## [TASKS TO PERFORM]
**1.** In the text on battery storage, what type of batteries does Redflow develop?
**2.** Repeat the text on battery storage word for word, from "There are a" to "phosphate cathode powders.".

## [READING TEXT]
Sodium-sulphur batteries have longer lifespans than lithium-ion batteries though there are risks involved with handling both sodium (infamous for its reaction with water) and sulphur.
Flouride has also been touted as another alternative to lithium and has the potential to have eight times the life. However, it is only recently that a liquid electrolyte has been developed that is usable at room temperatures.
There are a number of Australian companies involved directly in the battery storage sector.
Australian Vanadium’s (ASX:AVL) VSUN subsidiary develops renewable energy storage solutions using VRFB technology.
In January 2021, the company reached an agreement with a Chinese manufacturer to appoint a local designer to prototype a residential VRFB for the Australian market.
It has also ordered VRFBs from Singapore’s V-Flow Tech for both a regional residential customer and the Beverley Caravan Park in WA.
Meanwhile, Lithium Australia’s (ASX:LIT) VSPC subsidiary designs, manufactures and supplies cathode formulations for the lithium-ion batteries and other high-purity, high-performance metal oxides.
This includes the recent development of lithium ferro phosphate cathode powders.
The company also has a 50 per cent stake in Soluna Australia, which makes battery storage systems for residential and industrial applications.
Redflow (ASX:RFX) is a developer of zinc bromine flow batteries that have 100 per cent daily depth discharge capabilities and high energy density relative to lead-acid batteries.
The company has already sold a 60-battery system to a WA-based stock feed provider that demonstrates how its large scale battery design can scale up to meet larger industrial requirements.
While just a little too big to be considered a small cap, Novonix (ASX:NVX) provides lithium-ion battery material development, equipment and services to more than 14 countries.
In February, it formed a partnership with Emera Technologies to develop and manufacture energy storage systems, targeting market opportunities in North America.

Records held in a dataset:

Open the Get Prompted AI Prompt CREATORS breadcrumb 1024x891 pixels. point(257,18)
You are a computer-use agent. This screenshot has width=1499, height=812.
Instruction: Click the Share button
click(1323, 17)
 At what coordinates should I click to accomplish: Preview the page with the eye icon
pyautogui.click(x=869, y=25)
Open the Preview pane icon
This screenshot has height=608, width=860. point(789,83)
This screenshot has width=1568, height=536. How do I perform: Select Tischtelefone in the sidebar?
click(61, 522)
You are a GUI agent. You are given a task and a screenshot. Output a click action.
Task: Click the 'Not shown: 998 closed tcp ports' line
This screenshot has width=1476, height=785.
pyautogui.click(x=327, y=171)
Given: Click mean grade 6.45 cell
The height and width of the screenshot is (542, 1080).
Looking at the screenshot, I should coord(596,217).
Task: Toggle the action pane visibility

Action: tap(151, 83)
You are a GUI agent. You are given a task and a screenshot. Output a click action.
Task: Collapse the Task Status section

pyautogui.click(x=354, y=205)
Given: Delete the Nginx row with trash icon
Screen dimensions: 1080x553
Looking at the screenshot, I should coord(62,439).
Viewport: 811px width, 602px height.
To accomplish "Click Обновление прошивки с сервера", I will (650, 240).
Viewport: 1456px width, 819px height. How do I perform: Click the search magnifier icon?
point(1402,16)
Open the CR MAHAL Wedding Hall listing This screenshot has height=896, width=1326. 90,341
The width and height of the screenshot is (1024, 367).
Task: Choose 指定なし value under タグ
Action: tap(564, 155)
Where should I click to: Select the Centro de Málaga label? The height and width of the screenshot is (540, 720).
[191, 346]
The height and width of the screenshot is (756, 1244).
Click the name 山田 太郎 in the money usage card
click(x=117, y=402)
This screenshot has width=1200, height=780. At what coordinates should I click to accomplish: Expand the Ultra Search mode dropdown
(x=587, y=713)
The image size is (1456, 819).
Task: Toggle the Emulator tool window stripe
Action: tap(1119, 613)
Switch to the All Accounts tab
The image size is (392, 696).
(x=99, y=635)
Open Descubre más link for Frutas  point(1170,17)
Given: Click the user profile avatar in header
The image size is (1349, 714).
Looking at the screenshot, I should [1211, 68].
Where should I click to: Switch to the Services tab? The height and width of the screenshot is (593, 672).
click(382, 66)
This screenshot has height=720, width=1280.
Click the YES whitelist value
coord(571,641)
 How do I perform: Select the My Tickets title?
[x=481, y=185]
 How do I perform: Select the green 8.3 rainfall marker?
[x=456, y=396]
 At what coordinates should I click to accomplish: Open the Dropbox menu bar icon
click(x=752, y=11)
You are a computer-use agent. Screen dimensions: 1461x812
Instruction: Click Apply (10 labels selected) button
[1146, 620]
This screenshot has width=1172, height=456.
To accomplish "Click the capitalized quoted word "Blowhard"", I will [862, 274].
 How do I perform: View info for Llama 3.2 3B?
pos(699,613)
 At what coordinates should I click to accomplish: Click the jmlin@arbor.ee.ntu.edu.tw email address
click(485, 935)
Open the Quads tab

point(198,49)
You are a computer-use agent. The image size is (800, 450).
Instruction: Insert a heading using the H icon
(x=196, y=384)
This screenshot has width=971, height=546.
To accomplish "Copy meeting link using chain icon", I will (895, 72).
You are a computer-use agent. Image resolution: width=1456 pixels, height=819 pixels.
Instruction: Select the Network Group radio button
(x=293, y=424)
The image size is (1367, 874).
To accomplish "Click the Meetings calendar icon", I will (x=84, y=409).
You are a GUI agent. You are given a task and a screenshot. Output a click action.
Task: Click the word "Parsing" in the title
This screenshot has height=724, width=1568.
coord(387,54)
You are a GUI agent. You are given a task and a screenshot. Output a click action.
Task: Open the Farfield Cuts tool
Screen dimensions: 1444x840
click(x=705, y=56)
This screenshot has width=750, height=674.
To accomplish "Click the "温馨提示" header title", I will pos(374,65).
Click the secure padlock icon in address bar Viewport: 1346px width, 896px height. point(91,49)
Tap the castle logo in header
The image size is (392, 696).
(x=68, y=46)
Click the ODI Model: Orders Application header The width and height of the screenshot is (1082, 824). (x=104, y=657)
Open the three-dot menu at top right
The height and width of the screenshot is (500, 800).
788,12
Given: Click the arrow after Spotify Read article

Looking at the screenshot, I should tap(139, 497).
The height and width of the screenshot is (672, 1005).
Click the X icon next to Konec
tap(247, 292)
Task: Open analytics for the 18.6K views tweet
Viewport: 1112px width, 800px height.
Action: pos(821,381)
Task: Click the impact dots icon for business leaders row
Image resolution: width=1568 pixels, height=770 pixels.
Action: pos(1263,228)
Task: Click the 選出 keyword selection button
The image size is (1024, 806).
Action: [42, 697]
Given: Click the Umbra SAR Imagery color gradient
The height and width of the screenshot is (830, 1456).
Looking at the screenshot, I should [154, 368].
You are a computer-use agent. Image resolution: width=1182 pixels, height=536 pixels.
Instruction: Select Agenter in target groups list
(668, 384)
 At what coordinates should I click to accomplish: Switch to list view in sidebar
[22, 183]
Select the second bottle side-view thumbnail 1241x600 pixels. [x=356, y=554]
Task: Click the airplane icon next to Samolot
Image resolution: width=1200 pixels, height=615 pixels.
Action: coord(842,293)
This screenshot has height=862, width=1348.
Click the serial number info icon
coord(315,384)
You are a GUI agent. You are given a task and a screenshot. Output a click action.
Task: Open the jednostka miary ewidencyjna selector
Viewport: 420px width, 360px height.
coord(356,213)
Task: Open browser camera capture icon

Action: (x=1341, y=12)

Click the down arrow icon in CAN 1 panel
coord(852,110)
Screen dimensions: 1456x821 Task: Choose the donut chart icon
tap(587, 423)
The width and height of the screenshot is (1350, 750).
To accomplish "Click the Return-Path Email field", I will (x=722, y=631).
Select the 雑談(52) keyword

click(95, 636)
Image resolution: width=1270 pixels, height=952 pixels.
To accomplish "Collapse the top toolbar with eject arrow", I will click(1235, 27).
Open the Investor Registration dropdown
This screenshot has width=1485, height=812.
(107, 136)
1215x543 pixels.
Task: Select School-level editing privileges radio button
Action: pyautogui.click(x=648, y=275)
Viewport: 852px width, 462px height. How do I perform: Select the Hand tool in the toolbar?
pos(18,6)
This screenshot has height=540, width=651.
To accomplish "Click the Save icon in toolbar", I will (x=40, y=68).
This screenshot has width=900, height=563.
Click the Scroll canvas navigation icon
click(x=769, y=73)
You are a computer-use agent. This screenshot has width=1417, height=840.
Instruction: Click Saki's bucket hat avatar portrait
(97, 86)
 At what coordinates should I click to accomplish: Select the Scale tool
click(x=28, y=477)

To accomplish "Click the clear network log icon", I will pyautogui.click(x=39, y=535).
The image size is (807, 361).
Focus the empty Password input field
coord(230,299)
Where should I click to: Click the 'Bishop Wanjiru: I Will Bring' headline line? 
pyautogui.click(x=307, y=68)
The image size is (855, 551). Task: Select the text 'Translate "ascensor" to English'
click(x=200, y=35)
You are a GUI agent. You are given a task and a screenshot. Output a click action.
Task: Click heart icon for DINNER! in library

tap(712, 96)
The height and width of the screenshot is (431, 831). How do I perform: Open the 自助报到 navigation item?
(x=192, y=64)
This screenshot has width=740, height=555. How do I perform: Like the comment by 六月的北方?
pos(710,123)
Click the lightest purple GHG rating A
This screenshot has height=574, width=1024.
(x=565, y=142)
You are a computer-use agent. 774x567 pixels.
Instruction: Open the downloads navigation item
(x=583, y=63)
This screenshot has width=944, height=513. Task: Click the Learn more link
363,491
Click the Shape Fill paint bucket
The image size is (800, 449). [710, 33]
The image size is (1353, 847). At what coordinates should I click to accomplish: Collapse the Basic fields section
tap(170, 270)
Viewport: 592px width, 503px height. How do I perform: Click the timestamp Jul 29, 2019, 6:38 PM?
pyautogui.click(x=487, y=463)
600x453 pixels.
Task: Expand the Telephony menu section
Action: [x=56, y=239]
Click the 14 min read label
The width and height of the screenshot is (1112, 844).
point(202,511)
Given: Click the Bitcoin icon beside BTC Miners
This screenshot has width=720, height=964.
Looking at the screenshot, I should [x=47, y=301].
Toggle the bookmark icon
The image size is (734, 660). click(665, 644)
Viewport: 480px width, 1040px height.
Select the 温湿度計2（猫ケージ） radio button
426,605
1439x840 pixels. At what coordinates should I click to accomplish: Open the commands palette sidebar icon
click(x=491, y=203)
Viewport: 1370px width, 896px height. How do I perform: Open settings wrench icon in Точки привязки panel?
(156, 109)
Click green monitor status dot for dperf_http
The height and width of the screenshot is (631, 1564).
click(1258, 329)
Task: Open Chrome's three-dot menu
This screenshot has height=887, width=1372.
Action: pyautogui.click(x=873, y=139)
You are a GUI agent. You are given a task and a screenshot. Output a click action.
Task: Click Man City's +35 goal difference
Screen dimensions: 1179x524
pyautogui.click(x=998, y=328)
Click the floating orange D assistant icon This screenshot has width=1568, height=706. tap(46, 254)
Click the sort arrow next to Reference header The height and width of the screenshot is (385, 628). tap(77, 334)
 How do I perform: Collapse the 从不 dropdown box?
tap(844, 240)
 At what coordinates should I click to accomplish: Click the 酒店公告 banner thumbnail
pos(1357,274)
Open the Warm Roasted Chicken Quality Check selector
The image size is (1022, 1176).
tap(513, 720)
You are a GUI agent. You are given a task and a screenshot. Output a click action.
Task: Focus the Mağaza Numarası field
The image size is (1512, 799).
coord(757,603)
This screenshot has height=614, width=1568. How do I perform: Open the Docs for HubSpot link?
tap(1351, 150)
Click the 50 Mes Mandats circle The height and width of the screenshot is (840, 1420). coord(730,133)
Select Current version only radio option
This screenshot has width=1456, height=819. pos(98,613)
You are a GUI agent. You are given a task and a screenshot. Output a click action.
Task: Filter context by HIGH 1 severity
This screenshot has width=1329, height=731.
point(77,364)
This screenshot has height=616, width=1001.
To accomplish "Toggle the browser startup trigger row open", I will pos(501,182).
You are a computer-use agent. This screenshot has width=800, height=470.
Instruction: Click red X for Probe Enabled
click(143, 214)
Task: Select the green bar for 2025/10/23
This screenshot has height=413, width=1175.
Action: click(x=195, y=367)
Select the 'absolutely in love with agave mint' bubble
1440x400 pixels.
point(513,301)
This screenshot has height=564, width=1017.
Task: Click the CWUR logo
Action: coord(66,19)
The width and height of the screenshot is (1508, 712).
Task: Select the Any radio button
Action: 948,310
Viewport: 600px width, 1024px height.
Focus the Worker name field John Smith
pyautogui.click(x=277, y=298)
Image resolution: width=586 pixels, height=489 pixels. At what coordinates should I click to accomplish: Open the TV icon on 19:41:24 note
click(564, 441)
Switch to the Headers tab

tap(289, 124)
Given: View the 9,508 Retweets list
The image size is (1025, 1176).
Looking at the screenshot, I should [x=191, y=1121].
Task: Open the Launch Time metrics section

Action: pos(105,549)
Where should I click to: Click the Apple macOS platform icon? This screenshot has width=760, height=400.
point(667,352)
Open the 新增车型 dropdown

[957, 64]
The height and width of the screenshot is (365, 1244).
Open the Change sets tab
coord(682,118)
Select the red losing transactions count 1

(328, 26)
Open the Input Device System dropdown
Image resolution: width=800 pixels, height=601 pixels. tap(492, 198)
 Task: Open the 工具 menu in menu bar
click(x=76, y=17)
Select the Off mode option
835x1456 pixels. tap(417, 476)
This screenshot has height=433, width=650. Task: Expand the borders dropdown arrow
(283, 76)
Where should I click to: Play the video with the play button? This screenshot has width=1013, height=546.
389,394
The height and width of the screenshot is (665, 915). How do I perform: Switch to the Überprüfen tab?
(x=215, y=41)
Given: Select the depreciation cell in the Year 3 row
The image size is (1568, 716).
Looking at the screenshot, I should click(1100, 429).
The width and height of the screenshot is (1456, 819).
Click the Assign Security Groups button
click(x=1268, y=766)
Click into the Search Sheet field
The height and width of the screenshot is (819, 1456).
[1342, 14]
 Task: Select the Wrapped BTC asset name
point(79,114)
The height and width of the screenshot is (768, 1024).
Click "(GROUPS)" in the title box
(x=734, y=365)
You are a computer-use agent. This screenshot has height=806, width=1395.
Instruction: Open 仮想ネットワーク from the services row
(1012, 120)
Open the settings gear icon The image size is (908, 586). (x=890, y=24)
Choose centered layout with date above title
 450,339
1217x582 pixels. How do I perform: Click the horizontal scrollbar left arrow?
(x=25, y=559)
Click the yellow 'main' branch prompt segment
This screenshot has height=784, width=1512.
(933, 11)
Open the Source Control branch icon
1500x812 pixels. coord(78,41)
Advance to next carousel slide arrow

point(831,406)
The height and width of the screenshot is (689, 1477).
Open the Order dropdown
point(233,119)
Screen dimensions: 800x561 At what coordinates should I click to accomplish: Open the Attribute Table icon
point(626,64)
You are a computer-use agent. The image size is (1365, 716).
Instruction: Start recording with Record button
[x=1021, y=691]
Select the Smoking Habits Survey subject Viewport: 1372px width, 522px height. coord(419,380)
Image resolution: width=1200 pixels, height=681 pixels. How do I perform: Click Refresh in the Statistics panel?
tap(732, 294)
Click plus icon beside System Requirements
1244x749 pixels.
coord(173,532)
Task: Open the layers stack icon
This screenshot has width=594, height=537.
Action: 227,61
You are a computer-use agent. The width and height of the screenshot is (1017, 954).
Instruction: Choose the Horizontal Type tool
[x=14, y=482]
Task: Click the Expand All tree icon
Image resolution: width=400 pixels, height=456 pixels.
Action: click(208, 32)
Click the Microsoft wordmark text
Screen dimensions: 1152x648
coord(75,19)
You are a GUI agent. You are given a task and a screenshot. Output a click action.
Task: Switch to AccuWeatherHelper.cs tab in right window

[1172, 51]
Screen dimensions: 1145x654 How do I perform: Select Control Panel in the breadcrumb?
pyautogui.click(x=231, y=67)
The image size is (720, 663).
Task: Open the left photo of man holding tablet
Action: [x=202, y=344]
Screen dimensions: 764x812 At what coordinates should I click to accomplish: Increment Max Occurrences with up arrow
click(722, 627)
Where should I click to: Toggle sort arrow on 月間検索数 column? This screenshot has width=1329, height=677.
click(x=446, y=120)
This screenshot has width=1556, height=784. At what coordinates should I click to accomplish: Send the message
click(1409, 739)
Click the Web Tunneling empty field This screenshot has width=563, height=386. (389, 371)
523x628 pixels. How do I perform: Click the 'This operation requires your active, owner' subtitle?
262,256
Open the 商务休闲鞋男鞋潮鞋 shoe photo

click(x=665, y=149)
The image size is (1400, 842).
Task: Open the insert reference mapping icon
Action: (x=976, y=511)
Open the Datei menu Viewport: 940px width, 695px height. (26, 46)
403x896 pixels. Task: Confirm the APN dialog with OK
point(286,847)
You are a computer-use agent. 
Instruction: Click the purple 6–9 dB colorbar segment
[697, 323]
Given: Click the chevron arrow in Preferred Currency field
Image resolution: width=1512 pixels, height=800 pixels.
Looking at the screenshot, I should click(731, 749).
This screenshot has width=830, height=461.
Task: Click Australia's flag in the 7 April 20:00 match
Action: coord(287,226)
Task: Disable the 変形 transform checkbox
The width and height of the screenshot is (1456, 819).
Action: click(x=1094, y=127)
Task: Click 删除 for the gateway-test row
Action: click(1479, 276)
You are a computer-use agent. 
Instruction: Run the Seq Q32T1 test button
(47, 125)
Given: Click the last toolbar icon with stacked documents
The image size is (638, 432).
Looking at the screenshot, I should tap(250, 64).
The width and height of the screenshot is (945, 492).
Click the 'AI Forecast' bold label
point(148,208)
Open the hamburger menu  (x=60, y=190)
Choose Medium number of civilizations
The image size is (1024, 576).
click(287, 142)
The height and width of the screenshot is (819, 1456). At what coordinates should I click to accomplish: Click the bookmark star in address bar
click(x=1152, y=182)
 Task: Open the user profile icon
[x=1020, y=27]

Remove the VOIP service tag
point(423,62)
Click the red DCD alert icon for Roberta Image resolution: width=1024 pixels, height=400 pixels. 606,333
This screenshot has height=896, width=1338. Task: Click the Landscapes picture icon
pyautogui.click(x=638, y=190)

## [SOLUTIONS BY TASK]
**1.** Zinc bromine flow batteries.

**2.**
There are a number of Australian companies involved directly in the battery storage sector.
Australian Vanadium’s (ASX:AVL) VSUN subsidiary develops renewable energy storage solutions using VRFB technology.
In January 2021, the company reached an agreement with a Chinese manufacturer to appoint a local designer to prototype a residential VRFB for the Australian market.
It has also ordered VRFBs from Singapore’s V-Flow Tech for both a regional residential customer and the Beverley Caravan Park in WA.
Meanwhile, Lithium Australia’s (ASX:LIT) VSPC subsidiary designs, manufactures and supplies cathode formulations for the lithium-ion batteries and other high-purity, high-performance metal oxides.
This includes the recent development of lithium ferro phosphate cathode powders.